=== Data extract ===

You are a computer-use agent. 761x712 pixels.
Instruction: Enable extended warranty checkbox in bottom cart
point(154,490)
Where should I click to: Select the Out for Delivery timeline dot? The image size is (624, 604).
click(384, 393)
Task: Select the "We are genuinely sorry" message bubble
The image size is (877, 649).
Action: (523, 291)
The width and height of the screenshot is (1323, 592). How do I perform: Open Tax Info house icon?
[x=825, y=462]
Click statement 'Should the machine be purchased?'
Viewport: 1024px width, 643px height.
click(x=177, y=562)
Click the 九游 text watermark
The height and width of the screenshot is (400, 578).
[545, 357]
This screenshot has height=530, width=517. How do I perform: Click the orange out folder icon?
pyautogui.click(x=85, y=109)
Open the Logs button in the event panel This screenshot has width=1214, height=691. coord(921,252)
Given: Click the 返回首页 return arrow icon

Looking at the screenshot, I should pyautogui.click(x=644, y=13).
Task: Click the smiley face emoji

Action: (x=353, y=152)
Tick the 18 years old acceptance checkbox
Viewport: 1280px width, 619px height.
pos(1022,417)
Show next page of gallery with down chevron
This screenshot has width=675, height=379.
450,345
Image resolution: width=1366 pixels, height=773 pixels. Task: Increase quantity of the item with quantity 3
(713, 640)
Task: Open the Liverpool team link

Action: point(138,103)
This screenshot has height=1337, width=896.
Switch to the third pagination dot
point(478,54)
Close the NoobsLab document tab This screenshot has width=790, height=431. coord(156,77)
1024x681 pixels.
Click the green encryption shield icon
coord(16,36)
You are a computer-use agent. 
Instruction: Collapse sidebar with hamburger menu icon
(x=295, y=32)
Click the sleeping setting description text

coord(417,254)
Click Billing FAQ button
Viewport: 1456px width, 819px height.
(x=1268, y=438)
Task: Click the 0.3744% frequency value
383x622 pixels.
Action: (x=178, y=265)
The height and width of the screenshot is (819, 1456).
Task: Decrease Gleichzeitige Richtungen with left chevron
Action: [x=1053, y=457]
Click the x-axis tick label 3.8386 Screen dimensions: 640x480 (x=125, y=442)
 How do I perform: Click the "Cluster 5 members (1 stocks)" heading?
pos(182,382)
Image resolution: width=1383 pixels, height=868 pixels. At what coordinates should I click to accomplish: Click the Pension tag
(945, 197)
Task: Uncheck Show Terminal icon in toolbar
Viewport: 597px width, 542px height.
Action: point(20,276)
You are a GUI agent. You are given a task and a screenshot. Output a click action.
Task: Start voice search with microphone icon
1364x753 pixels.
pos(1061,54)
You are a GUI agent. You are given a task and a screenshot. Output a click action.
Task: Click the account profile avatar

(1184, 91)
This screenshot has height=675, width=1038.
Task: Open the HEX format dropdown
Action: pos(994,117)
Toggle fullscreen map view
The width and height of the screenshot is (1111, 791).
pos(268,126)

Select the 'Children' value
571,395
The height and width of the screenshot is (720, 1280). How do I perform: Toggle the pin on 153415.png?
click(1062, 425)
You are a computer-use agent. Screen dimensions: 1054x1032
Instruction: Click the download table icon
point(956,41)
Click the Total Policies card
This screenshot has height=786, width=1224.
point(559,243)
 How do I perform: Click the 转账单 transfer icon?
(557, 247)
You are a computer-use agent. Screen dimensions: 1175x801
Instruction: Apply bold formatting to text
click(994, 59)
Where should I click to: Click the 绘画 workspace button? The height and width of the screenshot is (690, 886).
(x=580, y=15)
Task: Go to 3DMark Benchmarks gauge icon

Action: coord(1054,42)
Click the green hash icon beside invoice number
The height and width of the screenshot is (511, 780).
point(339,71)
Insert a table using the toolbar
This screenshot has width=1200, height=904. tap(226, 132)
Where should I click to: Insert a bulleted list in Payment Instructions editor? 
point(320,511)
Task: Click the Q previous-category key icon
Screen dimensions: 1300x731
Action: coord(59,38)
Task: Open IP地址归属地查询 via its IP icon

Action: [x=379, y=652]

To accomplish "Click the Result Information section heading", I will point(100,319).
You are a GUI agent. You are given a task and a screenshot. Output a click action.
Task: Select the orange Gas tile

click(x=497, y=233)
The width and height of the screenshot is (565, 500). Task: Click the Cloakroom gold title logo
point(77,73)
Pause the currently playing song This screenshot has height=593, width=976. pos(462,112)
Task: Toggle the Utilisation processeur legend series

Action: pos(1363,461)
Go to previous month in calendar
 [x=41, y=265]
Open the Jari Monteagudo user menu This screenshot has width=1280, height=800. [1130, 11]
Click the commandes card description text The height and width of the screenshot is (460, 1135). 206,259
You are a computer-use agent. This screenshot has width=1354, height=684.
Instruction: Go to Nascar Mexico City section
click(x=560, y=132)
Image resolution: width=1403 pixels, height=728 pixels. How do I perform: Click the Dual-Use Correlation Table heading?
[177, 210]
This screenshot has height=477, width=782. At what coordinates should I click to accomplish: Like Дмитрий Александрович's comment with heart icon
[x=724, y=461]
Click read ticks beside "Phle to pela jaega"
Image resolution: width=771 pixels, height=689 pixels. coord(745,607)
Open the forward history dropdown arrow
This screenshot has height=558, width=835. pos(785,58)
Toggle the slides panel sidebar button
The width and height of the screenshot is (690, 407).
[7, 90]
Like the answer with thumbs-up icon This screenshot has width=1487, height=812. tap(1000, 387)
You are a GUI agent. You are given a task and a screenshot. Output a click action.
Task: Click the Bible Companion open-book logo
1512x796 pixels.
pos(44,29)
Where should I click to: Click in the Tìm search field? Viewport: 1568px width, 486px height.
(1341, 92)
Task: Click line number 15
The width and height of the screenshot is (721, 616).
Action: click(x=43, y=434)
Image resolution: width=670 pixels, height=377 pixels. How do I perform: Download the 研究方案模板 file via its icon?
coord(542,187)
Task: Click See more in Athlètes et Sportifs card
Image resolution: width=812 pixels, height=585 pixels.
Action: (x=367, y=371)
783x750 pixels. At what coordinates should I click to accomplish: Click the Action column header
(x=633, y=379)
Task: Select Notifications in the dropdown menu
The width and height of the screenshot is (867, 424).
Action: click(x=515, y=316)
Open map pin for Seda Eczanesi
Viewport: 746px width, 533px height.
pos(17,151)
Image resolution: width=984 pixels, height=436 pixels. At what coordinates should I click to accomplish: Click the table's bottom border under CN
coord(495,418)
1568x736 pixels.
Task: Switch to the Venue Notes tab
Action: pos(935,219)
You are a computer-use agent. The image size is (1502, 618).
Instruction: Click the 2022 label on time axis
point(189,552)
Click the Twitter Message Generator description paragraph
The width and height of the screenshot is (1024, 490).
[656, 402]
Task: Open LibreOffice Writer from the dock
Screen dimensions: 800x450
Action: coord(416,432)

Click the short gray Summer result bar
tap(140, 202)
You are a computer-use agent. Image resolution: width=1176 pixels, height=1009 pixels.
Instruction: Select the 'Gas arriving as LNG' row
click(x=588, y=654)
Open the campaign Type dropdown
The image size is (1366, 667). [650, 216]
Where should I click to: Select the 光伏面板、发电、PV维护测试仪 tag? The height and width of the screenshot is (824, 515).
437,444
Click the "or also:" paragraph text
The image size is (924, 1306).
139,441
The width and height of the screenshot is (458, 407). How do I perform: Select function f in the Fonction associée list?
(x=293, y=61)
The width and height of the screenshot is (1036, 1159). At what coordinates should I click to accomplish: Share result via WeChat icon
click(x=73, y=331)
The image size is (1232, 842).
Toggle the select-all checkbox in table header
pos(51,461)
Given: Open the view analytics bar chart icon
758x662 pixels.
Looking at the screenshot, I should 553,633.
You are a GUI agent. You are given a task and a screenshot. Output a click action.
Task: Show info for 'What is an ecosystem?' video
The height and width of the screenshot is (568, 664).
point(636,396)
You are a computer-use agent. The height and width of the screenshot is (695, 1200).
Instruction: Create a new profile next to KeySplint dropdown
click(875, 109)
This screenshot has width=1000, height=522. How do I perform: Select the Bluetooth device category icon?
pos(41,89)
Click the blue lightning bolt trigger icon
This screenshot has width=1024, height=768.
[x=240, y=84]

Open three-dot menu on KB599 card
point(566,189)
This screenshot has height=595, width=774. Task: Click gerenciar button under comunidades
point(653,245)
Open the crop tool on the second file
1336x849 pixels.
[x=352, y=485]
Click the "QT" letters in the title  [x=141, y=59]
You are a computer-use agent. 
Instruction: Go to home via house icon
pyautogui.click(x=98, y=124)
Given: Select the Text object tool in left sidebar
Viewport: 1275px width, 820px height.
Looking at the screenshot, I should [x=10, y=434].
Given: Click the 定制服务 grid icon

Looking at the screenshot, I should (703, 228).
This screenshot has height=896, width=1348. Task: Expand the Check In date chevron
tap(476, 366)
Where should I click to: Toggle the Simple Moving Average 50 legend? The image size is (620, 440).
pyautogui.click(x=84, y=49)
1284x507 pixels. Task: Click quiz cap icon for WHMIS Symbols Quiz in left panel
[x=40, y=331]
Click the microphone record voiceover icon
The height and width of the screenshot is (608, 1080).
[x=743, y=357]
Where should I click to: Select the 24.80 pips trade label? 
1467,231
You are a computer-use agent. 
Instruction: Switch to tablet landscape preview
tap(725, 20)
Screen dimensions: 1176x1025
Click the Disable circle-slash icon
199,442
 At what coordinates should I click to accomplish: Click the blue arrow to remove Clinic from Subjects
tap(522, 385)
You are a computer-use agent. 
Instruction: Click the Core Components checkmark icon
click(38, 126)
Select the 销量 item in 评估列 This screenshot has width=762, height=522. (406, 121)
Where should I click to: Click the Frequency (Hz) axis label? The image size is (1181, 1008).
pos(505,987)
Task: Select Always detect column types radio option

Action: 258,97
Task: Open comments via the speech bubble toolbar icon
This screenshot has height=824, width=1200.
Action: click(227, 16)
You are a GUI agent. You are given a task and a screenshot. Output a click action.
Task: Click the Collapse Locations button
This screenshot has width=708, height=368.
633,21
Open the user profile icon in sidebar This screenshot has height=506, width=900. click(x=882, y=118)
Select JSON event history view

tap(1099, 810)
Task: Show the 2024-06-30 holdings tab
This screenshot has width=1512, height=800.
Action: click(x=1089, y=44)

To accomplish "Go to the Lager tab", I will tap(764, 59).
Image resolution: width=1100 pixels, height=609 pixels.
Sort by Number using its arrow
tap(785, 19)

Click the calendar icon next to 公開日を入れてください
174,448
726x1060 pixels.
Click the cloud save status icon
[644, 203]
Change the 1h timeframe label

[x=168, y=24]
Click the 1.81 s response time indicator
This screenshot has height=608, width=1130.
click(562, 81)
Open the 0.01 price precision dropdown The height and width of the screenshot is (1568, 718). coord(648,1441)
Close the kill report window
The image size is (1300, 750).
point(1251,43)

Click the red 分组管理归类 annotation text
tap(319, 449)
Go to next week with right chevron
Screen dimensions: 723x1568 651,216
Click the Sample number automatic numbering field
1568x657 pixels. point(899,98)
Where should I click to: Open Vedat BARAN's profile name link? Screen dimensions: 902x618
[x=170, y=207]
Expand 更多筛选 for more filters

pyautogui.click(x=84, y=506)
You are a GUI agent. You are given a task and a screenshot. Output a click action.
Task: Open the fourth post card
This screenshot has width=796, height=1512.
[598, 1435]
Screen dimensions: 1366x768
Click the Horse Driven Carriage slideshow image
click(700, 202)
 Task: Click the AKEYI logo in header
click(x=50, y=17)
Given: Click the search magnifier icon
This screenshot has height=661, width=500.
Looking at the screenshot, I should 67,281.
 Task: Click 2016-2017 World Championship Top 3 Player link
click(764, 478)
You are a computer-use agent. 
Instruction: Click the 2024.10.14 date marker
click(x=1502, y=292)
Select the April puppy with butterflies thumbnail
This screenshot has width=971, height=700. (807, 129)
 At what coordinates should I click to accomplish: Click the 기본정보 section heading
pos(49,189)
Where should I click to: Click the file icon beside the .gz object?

===

# Task instructions:
Your answer should be the lines of the records that include the word "Close".

# Final answer:
Close the NoobsLab document tab This screenshot has width=790, height=431. coord(156,77)
Close the kill report window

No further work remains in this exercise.